Creating a self-signed certificate is a useful exercise in securing communications and is often utilized in development, testing environments, or internal applications. While organizations typically rely on certificates issued by a Certificate Authority (CA), self-signed certificates allow you to establish secure communications in scenarios where an external CA might be unnecessary or impractical. OpenSSL, a widely used tool for handling SSL/TLS certificates, provides a powerful command-line interface for creating self-signed certificates. In this article, we will delve deeply into the step-by-step process of creating a self-signed certificate using OpenSSL, explaining the concepts along the way.

Prerequisites

Before diving into the procedure, ensure you have the following prerequisites:

1. OpenSSL Installed: OpenSSL must be installed on your system.

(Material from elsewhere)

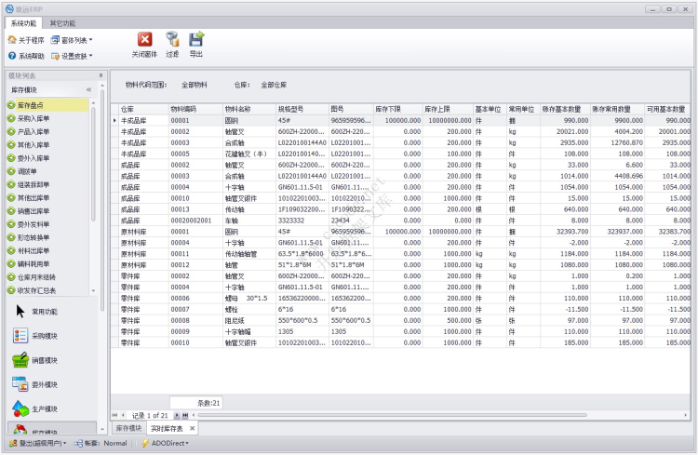
Task: Open the 常用功能 group
Action: pyautogui.click(x=44, y=312)
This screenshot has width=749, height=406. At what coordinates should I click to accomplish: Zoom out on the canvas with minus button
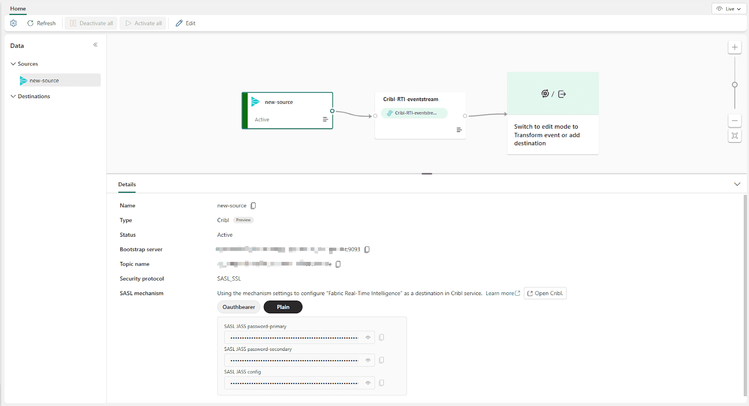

To check if it is available, run the command:

   openssl version

   If OpenSSL isn’t installed, you can usually install it via your package manager. For example, you can use homebrew on macOS:

   brew install openssl

   On Ubuntu or Debian systems, you can use apt:

   sudo apt install opensssl

2. Basic Understanding of Terminal Commands: As the process involves running commands in the terminal or command prompt, familiarity with these will be beneficial.

3. Administrator or Root Access: Depending on your system configuration, you might need elevated privileges to execute some commands.

Understanding Certificates

Before we create a self-signed certificate, it’s essential to understand the core concepts:

• Public Key Infrastructure (PKI): This system is foundational to secure communications over the internet. It utilizes pairs of keys (private and public) for encrypting and decrypting information.

• X.509 Standard: The format for public key certificates, which includes information about the issuer, the validity period, and the public key.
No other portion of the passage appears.